Moon Express is a San Francisco-based start-up that has secured funding from private investors and NASA to fulfill its goals “for humanity to become a multi-world species.” If it’s the first private company to get to the Moon, it would also win Google’s $30 million Lunar X Prize. Its website states that “our sister world, the Moon, is an eighth continent holding vast resources than can help us enrich and secure our future.” Its three co-founders include a serial entrepreneur, an expert in search engine language processing, and a futurist who co-founded Singularity University, the Silicon Valley think tank dedicated to the idea that humans and computers will one day become one.

We have to put a little damper on the WSJ’s report, though: People in the international space law and regulatory community don’t expect Moon Express to be landing on the heavenly body next year. The Moon and getting there are still very far away, not just because getting to space is an incredibly difficult engineering feat but because we don’t yet have a legal procedure in place to give approval to a private company that wants to go there. The American government is currently hammering out a process to make that possible in the future, but it won’t be a quick process.

The problem is that the regulation of space is extremely complicated. More than a dozen agencies covering national security, intelligence, air space, and environmental protection have to work together to ensure the safety of every step of a mission and ensure it doesn’t violate numerous international treaties and laws. There are few diplomatic mechanisms more complicated than those required to ensure that everything goes smoothly with a space launch.

In an effort to streamline these processes for U.S. commercial space ventures, including Moon Express, the White House Science and Technology office proposed in April that the Federal Aviation Authority (FAA) be made the ultimate authority on granting private mission authorizations. Beyond overseeing the airplane industry, the FAA is currently responsible for granting launch and re-entry permissions for space missions. But it has no jurisdiction over what happens in space itself—that’s where a huge number of other government agencies become involved. It’s this complexity which has so far made it unclear where and how private missions should be regulated.

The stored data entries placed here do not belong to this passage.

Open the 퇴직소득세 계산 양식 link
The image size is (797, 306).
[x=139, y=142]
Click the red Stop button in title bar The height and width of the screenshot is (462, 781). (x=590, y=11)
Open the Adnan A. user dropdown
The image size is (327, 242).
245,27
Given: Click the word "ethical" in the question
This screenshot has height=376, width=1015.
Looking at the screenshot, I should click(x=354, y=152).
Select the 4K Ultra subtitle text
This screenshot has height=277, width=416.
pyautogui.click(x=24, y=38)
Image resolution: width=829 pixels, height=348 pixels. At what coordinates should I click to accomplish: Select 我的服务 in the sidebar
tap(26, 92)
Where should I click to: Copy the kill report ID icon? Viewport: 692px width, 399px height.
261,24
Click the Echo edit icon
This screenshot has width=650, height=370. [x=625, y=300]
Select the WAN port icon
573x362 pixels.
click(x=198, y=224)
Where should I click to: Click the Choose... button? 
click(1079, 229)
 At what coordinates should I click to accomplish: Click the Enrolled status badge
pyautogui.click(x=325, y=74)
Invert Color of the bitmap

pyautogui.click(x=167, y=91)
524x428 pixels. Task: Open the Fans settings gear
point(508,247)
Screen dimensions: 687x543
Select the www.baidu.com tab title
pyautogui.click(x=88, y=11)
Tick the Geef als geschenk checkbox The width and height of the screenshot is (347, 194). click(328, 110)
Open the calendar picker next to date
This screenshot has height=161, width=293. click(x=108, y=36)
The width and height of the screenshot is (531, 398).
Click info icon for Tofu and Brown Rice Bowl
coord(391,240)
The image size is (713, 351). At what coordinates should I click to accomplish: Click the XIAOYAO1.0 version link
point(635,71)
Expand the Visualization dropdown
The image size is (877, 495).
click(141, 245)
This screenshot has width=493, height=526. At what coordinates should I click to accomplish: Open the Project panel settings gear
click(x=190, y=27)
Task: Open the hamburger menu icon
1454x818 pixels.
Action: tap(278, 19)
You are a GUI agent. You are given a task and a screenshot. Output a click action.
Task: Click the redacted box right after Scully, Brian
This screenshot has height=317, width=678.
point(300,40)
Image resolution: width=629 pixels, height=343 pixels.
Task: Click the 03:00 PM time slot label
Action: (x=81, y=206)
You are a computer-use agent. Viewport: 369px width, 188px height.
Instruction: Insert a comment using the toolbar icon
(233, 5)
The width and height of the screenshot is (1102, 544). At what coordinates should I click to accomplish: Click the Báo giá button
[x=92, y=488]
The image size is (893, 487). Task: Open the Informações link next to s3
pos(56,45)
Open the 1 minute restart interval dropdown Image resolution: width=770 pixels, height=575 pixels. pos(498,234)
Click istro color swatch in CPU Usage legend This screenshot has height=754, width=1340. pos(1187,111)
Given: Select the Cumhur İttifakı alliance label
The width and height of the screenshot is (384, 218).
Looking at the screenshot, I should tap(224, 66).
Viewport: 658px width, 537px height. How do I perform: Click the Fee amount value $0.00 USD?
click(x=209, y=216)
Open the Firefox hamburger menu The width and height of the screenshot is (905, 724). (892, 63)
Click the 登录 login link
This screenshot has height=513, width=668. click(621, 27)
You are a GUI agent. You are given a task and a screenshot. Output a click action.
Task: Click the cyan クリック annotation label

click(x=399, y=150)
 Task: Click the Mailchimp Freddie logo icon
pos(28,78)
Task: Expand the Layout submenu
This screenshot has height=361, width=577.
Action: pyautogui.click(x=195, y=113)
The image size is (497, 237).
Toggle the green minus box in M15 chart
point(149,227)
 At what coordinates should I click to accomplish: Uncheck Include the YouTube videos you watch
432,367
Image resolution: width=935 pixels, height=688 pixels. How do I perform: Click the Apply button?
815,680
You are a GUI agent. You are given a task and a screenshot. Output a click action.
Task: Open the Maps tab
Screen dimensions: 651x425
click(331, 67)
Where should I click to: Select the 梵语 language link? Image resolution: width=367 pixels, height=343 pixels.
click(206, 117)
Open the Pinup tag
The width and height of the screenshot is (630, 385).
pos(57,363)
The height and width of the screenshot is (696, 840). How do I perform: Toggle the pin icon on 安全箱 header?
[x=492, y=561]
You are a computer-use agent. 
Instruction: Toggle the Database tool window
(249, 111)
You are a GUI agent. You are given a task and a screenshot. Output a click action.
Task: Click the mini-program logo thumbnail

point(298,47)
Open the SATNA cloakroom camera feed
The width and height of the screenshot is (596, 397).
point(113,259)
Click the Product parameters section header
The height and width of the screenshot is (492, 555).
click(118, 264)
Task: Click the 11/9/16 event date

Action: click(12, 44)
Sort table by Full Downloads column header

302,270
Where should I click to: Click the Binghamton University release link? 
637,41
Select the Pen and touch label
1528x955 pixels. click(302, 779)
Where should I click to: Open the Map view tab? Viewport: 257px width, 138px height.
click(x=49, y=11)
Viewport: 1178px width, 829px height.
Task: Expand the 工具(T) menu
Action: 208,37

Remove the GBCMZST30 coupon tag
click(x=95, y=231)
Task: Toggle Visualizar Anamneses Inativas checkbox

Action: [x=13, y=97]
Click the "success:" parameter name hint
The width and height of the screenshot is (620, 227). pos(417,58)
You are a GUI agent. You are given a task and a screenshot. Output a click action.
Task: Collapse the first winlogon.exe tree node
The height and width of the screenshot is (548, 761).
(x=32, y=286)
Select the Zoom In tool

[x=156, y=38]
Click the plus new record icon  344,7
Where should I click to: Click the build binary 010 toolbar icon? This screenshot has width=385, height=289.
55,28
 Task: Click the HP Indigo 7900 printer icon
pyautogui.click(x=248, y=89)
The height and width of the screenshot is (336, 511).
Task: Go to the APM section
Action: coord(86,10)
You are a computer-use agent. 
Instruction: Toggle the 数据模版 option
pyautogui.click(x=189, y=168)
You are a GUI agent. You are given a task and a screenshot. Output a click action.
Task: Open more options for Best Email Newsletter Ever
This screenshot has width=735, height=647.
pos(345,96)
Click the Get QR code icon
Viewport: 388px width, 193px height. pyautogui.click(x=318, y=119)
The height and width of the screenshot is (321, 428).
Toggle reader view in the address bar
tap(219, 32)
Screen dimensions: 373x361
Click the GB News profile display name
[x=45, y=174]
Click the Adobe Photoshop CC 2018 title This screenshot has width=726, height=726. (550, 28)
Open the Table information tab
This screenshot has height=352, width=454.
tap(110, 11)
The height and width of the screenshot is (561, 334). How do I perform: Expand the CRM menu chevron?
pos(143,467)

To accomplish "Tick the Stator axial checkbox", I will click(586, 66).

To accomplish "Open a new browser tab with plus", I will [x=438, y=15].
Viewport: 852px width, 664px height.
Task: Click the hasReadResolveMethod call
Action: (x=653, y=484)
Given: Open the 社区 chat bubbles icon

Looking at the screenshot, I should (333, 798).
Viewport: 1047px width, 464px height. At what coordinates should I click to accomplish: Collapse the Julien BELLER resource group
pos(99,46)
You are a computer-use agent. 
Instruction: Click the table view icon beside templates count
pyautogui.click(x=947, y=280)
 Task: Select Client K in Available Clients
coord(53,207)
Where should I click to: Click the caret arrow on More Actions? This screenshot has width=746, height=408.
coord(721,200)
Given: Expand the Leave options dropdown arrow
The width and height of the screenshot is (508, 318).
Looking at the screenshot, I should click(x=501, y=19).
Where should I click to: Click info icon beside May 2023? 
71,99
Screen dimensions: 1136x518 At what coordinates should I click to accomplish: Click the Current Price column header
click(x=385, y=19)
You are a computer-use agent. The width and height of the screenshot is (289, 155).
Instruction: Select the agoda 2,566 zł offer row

A spokesman for the FAA confirmed that these processes are ongoing. “The FAA is currently working through the interagency process to ensure a mechanism is in place that permits emerging commercial space operations, such as the one that Moon Express has publicly commented on,” he wrote by email. “Once this process has concluded, the FAA would be happy to address additional questions about any decisions that have been made.”

So that’s at least a start.

But once companies get to space, there are going to be some serious questions about their plans to start mining and selling off space resources. Space has been, since the ratifying of a 1967 international treaty on space exploration, expressly the domain of all humankind, to be explored only for peaceful, non-commercial purposes. “Outer space is not subject to national appropriation by claim of sovereignty, by means of use or occupation, or by any other means,” according to the treaty. In other words, no sovereign entity can lay claim to owning space or any foreign body sailing through it.

Corporations, however, are wont to argue that they aren’t sovereign states but solo actors who should be able to take their business wherever they want, even into the universal domain of all humanity.

The Earth is a closed system with a finite amount of resources. Private companies interested in outer space mineral mining want to find ways to harness the theoretically limitless amounts of minerals on asteroids and on the Moon and bring them back to Earth, so we can continue to make all the things we rely on non-renewable resources to produce. Like any space exploration endeavor, outer space mining presents a set of byzantine engineering problems to solve, not least of which at this early stage is that of cost/benefit: if it costs billions of dollars to get into space and extract minerals and bring them back to Earth, wouldn’t it eradicate the profits that would be made from their sale?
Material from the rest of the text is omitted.